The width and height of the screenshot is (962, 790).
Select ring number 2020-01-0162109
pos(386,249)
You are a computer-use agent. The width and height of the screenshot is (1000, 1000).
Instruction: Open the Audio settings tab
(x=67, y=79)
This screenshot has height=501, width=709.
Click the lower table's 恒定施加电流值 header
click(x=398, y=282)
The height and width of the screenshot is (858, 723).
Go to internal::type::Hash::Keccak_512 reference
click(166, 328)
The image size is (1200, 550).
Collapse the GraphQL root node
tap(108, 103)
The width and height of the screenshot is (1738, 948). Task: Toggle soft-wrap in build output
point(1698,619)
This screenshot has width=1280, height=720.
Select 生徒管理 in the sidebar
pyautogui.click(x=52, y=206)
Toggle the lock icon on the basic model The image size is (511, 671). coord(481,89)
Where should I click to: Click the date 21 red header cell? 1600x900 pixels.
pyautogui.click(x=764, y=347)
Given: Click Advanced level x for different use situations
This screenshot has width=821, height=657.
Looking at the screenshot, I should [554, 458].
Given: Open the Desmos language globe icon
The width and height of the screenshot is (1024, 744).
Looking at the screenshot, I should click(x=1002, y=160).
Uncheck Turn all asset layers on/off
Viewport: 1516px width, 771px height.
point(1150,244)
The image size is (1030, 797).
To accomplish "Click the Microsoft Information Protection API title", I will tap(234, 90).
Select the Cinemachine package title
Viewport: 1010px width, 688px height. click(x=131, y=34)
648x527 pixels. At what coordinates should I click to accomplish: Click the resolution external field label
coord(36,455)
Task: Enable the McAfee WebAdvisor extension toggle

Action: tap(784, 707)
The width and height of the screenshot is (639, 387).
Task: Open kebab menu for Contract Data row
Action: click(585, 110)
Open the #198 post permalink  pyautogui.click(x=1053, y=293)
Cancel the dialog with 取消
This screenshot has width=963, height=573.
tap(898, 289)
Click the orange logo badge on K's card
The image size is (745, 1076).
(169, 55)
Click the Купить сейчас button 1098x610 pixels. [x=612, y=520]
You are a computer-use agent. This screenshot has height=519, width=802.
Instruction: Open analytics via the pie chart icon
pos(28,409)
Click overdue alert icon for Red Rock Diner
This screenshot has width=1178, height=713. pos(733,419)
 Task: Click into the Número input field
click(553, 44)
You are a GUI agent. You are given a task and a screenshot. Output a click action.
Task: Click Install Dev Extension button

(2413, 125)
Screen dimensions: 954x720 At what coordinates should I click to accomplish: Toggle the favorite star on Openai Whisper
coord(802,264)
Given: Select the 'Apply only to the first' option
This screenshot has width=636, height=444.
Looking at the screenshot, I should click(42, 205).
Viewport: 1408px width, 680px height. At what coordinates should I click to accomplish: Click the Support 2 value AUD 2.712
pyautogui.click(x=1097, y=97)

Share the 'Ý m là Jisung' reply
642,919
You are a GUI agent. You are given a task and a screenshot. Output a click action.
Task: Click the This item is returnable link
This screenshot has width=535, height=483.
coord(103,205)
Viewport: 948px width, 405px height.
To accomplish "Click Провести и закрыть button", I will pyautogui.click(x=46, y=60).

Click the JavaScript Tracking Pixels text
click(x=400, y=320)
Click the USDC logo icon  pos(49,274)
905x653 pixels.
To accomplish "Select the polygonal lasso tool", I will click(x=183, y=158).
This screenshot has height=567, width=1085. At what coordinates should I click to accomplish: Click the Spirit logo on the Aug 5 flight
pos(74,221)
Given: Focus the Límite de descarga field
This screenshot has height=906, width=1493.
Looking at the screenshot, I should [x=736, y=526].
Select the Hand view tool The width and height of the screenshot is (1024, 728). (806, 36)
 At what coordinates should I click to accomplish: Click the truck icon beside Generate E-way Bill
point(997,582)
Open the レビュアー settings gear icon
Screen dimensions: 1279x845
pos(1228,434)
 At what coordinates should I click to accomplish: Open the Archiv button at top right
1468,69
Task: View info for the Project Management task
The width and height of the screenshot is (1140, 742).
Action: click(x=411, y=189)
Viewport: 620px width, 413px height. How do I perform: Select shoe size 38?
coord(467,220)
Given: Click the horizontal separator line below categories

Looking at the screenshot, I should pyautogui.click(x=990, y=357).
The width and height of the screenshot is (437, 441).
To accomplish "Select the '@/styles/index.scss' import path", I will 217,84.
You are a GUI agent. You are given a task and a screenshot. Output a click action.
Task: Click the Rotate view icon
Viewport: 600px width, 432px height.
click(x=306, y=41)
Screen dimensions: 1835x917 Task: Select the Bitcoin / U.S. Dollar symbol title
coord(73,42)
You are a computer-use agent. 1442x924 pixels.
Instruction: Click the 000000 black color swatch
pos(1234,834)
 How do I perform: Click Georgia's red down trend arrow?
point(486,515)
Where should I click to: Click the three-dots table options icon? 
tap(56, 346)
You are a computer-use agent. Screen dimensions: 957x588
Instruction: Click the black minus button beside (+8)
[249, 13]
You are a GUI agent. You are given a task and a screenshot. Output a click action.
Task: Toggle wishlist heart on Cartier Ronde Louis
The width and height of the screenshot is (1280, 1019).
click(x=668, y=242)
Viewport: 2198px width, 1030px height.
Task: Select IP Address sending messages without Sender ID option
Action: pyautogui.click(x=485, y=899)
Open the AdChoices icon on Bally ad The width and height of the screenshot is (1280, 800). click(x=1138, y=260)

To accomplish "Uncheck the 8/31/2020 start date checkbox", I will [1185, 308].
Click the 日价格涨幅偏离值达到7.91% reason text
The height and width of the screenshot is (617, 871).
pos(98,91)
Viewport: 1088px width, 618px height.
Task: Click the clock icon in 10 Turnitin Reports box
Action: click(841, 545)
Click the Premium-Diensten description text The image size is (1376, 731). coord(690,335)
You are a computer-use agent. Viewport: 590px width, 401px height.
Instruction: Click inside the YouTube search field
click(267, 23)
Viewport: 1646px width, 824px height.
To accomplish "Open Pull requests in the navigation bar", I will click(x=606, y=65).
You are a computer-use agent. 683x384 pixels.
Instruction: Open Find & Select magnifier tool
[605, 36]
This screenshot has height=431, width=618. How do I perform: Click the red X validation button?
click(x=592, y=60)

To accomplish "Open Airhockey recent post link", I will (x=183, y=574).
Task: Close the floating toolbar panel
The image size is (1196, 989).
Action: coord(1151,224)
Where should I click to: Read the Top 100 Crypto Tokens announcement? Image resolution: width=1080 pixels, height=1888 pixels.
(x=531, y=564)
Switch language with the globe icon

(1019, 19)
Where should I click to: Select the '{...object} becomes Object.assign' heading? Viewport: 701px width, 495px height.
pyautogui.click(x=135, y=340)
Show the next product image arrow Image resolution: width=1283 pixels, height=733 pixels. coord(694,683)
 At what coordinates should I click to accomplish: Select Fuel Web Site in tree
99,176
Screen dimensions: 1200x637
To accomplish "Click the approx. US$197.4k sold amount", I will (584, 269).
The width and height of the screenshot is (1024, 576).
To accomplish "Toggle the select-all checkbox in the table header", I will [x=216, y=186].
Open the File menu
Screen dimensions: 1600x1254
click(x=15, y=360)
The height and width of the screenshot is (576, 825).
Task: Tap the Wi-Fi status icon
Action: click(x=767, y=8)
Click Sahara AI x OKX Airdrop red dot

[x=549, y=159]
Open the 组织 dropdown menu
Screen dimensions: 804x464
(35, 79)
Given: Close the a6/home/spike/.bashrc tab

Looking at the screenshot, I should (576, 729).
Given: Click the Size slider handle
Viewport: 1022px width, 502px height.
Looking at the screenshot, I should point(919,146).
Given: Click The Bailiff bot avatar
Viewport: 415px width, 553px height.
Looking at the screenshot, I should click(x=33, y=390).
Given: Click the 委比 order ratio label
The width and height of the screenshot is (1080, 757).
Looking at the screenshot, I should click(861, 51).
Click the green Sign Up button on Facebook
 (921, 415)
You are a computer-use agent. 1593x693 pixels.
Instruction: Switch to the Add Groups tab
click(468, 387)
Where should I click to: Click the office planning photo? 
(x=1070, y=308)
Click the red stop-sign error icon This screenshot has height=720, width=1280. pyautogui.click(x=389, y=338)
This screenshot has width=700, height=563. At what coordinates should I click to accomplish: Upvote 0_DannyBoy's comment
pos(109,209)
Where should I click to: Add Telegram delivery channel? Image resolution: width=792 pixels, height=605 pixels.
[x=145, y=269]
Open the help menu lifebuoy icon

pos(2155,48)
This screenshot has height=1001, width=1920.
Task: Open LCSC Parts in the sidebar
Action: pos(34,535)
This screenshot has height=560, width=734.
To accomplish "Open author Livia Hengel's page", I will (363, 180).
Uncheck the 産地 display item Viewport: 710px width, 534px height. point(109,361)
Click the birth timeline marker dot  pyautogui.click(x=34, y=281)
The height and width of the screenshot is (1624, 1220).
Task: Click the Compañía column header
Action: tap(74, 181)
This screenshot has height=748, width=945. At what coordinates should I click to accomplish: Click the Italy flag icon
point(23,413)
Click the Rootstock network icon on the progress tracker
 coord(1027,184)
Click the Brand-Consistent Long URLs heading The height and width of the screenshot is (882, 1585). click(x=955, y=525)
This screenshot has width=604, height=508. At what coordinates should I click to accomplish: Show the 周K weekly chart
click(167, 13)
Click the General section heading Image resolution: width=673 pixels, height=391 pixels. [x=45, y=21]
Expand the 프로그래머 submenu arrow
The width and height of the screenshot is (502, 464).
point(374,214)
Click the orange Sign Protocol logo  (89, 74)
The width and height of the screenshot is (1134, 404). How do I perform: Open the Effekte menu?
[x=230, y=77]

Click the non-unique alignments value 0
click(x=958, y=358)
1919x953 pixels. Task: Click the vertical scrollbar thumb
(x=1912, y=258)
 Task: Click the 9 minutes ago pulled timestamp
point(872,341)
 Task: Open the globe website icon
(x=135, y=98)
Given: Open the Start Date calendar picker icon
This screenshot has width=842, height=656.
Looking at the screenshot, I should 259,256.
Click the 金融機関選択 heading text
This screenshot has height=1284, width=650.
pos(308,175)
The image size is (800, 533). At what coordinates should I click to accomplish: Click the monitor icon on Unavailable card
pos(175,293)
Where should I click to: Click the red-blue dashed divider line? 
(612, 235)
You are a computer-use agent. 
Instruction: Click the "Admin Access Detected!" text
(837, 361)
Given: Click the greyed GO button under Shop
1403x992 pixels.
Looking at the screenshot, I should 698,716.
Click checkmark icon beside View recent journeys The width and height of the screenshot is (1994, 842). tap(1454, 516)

> WHAT THIS TASK INVOLVES:
Read the entries and select each line where the word "post" is found.

> SOLUTION FOR THIS TASK:
Open the #198 post permalink  pyautogui.click(x=1053, y=293)
To accomplish "Open Airhockey recent post link", I will (x=183, y=574).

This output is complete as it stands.